Não é fake news. Corre por aí, por aqui e por onde mais no mundo a série Netflix já estreou, que – e esta é uma verdade universalmente aceita –, para ter sucesso uma comédia romântica de época, ambientada naquele curto período da Regência Britânica (1811-1820), deve ser, além de divertida, também sedutoramente permissiva e não se levar muito a sério. E “Os Bridgertons” vem sendo avalizada pelo público com um buquê de bondades nesses e em outros quesitos. E se você acaba de maratonar (verbo-modalidade entronizado na Olimpíada dos streamings) pelos seus oito capítulos da temporada de estreia já sabe que este é um animado e feérico folhetim com todos os elementos de drama, sexo e diversidade, um grande e infindável baile capaz de corar de inveja todo o time de dramaturgos da Rede Globo.

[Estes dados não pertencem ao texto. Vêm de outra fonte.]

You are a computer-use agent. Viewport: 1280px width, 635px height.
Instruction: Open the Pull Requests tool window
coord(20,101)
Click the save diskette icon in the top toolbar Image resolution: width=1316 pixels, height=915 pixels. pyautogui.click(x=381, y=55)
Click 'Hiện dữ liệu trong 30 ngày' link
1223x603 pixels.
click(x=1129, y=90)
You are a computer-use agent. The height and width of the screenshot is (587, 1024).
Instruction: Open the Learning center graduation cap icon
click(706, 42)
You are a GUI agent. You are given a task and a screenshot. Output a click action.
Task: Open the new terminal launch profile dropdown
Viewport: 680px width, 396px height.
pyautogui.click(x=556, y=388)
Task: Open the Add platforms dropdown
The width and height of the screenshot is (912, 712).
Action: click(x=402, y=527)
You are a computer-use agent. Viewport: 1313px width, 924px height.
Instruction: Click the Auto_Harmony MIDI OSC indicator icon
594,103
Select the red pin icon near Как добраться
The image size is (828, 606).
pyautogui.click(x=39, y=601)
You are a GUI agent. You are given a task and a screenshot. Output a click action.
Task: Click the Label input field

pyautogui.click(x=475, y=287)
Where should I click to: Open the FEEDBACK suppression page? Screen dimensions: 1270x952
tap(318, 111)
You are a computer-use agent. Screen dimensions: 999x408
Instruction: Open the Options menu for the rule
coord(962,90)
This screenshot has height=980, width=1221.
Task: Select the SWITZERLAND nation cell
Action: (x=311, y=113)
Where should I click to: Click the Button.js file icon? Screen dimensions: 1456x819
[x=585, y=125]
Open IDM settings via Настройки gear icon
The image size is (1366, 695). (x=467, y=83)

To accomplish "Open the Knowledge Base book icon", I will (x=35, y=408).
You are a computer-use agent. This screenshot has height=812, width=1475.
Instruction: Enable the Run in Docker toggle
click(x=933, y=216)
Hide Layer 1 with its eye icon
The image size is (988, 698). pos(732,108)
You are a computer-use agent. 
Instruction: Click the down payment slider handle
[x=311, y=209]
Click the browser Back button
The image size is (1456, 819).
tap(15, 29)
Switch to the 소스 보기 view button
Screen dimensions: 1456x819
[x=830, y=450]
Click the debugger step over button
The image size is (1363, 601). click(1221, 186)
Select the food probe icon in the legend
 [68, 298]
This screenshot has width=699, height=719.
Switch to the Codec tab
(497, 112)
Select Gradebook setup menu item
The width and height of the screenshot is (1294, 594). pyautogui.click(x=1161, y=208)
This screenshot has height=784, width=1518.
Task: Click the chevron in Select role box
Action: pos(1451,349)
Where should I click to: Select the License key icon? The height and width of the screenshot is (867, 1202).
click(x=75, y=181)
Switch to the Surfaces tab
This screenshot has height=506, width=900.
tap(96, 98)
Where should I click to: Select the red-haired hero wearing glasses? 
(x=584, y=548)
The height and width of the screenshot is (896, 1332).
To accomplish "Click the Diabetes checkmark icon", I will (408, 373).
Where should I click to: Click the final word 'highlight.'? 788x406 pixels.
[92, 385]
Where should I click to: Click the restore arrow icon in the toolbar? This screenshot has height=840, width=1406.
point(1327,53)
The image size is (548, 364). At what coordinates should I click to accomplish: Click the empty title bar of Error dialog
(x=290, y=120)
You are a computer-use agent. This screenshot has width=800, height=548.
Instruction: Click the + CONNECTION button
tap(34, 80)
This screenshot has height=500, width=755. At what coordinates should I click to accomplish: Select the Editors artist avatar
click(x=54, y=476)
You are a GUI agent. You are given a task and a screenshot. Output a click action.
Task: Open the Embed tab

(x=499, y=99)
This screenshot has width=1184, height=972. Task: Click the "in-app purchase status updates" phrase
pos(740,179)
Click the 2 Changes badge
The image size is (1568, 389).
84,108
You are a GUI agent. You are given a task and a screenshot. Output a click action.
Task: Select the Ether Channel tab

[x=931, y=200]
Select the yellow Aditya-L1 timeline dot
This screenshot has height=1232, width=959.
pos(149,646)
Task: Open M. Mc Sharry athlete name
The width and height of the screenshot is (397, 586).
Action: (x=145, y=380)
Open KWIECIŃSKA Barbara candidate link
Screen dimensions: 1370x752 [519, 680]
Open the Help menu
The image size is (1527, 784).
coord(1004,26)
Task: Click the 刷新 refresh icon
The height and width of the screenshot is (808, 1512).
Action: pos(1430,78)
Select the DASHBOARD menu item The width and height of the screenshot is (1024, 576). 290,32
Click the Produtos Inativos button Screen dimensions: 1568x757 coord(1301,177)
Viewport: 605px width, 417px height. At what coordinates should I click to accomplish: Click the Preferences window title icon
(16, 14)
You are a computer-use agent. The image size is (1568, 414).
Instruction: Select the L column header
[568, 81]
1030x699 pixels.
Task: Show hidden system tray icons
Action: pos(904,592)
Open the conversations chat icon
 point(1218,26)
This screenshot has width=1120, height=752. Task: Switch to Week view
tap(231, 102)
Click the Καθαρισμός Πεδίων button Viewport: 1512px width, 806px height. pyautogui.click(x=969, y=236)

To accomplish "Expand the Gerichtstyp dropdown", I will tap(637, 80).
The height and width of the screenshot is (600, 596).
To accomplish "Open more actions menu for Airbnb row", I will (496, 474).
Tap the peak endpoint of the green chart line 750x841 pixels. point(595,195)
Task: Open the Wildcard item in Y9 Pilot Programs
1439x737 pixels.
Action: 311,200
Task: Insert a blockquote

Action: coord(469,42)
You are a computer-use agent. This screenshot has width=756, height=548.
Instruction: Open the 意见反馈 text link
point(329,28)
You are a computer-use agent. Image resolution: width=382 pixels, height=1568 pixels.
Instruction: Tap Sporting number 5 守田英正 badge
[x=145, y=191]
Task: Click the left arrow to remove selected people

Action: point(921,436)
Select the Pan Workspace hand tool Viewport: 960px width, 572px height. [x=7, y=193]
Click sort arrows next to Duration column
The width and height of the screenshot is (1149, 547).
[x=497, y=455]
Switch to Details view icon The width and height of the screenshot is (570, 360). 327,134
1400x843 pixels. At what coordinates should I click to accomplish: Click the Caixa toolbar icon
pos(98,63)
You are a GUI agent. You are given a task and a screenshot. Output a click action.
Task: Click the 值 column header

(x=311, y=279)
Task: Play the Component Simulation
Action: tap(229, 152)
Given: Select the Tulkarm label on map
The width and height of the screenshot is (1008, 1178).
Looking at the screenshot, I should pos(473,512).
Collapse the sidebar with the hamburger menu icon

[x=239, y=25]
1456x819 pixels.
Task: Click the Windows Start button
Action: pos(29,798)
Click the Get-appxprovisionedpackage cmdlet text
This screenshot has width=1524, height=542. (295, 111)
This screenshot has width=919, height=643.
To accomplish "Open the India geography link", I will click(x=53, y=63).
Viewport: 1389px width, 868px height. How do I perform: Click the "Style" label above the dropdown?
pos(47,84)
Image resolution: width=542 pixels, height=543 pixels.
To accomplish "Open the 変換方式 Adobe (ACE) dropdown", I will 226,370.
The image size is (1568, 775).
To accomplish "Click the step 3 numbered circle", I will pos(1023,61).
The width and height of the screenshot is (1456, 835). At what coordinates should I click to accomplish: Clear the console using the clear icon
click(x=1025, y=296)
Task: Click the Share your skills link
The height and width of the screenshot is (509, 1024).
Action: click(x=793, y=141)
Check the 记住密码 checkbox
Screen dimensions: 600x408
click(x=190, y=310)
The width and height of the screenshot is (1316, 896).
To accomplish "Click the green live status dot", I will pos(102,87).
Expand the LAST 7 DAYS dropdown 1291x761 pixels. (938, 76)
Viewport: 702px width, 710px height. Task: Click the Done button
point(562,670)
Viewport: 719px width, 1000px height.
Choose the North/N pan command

A produtora Shonda Rhimes apostou pesado nas peripécias palacianas de um punhado de personagens criados pela escritora americana Julia Quinn e, com a experiência hospitalar das muitas temporadas de “Grey’s Anatomy” e dos imbróglios políticos de “Scandal”, coloca em cena um núcleo familiar aristocrático de Londres, os Bridgertons do título: mãe e sete filhos, dados a conhecer em fogo lento mas em alta temperatura constante.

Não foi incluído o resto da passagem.